At Thursday’s White House news briefing, Press Secretary Karoline Leavitt echoed the sentiment that the CDC director had to be loyal to Trump’s agenda.
“Her lawyer’s statement made it abundantly clear themselves that she was not aligned with the president’s mission to make America healthy again,” Leavitt said.
She also offered a White House account of how Monarez was allegedly fired.
“The secretary [Kennedy] asked her to resign. She said she would, and then she said she wouldn’t. So the president fired her, which he has every right to do,” Leavitt said. “It was President Trump who was overwhelmingly re-elected on November 5th. This woman has never received a vote in her life.”
But scientists and doctors who worked closely with Monarez said recent changes at the CDC undermined the agency’s mission to protect the public from health threats.
One top CDC leader who resigned this week, Demetre Daskalakis, warned that the agency’s new direction under Trump portended real risks to public health.
“I’m a doctor.

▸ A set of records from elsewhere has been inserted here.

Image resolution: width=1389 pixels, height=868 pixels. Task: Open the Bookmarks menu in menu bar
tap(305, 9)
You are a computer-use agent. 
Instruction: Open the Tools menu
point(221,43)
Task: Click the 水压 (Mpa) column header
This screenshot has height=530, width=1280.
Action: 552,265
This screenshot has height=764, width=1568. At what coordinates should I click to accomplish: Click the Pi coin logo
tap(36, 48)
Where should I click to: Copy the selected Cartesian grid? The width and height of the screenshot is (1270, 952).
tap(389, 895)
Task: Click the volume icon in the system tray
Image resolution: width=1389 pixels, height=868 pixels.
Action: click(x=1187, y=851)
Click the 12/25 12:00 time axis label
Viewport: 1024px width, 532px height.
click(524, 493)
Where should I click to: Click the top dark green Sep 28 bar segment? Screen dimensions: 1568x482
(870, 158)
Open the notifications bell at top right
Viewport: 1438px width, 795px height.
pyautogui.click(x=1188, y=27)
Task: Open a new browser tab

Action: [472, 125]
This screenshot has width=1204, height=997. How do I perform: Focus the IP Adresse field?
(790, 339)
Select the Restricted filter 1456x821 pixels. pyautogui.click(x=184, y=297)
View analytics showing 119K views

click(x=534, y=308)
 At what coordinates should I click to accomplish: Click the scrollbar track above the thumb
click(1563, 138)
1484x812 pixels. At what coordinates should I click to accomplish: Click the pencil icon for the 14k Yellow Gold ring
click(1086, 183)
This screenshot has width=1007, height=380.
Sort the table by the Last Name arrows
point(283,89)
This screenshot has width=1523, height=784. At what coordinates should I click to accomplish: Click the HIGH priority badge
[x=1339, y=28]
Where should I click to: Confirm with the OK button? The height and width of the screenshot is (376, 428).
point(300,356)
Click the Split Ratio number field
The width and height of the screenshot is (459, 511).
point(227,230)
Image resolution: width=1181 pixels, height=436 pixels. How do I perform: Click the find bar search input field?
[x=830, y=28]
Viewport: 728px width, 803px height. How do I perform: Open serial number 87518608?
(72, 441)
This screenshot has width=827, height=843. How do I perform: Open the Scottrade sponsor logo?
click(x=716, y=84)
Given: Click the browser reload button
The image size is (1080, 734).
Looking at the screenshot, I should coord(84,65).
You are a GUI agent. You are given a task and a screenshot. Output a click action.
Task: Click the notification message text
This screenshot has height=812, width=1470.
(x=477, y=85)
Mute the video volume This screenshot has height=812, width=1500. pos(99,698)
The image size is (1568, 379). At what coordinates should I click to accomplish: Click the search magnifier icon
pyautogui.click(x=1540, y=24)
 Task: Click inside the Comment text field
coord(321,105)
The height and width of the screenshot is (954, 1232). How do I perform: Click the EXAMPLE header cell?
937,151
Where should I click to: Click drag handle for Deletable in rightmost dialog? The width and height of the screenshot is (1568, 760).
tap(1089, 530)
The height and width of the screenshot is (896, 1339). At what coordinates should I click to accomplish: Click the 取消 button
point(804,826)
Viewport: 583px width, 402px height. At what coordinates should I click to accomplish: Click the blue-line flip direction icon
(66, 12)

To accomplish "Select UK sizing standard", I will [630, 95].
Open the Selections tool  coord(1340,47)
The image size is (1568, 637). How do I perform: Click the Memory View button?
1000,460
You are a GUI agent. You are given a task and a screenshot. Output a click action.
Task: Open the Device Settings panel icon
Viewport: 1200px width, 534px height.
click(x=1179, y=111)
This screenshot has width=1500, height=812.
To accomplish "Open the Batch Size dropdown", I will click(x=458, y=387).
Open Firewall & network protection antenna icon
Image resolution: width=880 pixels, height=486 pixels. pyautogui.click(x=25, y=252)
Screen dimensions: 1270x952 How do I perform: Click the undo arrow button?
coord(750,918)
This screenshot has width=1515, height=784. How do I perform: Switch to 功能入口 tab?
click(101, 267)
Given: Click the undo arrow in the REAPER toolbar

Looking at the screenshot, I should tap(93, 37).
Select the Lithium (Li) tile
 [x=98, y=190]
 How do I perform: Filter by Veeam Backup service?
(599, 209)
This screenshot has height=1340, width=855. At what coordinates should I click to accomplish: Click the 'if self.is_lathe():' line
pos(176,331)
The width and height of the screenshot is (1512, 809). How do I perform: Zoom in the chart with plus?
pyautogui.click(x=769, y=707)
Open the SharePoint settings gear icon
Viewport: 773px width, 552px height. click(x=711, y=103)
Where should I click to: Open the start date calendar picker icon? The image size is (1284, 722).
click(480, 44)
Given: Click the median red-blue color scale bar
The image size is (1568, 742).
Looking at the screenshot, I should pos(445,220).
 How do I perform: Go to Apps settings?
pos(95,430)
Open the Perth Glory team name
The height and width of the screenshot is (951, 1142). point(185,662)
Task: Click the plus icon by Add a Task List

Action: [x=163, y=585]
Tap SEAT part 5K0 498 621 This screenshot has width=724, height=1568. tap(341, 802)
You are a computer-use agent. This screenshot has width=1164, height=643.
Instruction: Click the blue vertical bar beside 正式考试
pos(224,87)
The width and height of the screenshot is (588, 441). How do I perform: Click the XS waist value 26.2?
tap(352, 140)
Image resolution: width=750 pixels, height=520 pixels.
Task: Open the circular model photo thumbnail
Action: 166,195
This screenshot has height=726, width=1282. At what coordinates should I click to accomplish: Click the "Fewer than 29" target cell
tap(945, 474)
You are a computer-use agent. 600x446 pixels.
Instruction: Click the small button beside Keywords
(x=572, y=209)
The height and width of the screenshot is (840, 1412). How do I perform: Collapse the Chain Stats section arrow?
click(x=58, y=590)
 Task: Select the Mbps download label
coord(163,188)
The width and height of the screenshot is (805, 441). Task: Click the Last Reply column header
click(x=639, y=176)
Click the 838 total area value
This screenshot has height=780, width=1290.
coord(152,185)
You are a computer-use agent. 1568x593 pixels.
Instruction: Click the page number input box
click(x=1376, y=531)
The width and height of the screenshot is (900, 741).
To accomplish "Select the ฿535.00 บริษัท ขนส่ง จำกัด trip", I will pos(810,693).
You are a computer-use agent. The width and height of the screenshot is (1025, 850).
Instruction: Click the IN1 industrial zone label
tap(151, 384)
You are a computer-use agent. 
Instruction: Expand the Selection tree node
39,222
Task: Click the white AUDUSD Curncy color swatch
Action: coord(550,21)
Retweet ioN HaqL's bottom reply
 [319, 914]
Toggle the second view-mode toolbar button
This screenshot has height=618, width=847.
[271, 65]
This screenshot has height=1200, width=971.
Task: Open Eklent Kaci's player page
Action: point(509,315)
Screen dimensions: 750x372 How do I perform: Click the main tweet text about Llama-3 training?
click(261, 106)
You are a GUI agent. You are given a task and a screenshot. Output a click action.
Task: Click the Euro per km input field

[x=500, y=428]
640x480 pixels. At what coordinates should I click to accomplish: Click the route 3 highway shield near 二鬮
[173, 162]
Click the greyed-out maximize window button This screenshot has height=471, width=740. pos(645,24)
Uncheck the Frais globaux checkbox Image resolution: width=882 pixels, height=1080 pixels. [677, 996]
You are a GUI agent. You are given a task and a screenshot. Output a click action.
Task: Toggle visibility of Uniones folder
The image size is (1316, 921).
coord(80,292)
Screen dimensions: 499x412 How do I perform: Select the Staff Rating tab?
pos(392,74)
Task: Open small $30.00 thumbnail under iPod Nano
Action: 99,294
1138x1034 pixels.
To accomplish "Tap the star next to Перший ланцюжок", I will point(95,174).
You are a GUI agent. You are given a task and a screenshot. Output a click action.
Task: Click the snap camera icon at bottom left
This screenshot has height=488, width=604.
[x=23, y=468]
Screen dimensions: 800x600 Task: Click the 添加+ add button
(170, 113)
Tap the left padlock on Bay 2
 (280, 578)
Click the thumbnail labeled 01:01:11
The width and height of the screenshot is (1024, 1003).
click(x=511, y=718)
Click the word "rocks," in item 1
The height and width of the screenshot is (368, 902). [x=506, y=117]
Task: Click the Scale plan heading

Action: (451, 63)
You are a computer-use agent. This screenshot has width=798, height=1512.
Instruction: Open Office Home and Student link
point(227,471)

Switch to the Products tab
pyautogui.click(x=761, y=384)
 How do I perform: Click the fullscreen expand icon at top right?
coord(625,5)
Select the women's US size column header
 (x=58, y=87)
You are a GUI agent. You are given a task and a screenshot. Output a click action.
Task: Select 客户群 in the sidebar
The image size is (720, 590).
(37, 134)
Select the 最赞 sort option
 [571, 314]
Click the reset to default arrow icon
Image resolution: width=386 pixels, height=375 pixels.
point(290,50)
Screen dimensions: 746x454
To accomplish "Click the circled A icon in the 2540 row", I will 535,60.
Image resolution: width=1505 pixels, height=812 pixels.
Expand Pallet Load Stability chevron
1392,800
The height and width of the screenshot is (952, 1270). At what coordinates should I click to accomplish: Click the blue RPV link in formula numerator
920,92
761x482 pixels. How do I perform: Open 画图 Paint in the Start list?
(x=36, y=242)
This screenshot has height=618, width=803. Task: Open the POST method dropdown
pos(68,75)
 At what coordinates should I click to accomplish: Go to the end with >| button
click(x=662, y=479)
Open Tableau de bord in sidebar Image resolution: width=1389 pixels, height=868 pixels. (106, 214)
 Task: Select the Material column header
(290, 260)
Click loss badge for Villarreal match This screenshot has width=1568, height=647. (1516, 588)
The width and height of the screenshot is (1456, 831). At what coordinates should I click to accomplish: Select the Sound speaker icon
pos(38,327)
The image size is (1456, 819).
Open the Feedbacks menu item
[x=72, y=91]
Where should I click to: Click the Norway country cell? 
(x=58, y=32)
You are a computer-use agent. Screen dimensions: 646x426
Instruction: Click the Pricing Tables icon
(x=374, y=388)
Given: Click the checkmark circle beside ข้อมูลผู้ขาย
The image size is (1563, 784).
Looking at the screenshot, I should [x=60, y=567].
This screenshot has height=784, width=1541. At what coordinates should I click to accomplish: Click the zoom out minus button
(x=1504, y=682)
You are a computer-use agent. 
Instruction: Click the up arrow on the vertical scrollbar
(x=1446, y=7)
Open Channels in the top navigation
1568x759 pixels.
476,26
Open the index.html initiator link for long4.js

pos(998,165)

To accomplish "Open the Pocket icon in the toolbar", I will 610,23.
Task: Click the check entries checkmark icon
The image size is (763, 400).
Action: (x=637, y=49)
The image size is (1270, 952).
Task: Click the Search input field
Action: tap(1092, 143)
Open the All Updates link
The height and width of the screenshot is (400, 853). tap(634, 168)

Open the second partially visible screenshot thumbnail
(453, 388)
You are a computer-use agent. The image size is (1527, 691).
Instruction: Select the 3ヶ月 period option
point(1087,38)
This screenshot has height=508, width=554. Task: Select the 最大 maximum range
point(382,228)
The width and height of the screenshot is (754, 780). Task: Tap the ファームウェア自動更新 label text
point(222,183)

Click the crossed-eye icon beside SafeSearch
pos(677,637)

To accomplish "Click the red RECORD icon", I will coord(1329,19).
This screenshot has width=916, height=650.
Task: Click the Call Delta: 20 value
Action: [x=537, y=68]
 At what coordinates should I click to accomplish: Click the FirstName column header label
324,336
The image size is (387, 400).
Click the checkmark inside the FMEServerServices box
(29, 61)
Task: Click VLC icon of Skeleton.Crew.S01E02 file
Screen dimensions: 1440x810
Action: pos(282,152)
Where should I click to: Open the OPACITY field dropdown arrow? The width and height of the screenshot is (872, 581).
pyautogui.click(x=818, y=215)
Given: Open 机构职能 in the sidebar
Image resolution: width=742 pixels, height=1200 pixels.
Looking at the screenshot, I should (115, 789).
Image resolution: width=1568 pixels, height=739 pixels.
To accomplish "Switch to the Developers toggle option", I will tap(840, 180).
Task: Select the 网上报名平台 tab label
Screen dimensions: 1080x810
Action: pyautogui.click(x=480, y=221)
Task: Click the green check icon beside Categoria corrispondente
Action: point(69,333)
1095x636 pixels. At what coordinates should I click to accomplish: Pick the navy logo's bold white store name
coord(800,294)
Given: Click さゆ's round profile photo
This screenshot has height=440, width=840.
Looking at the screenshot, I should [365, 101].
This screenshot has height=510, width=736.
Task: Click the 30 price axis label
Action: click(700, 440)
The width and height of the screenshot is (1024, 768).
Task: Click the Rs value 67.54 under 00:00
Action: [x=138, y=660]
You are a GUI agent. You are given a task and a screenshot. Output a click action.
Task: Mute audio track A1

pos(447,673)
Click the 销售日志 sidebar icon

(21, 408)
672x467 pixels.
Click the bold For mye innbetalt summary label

I took the Hippocratic oath that said, ‘First, do no harm.’ I believe harm is going to happen, and so I can’t be a part of it,” said Daskalakis, the former director for the National Center for Immunization and Respiratory Diseases.
Tensions had been especially high within the agency over the last several weeks, after a gunman who blamed COVID-19 vaccines for his health issues attacked the CDC headquarters in Atlanta, Georgia.
That shooting left one police officer dead, and the suspect took his own life.
Kennedy himself has baselessly called the COVID-19 vaccine the “deadliest vaccine ever made”.
After the shooting, representatives for the CDC’s workers denounced Kennedy for contributing to public distrust of the health agency.
“This tragedy was not random, and it compounds months of mistreatment, neglect, and vilification that CDC staff have endured,” a union representing CDC employees, AFGE Local 2883, said in a statement.
Meanwhile, the group Fired But Fighting, composed of laid-off employees, condemned Kennedy for “his continuous lies about science and vaccine safety, which have fueled a climate of hostility and mistrust”.
As the CDC continues to winnow down its workforce, employees also issued an open letter to Kennedy, accusing him of “terminating critical CDC workers in a destroy-first-and-ask-questions-later manner”.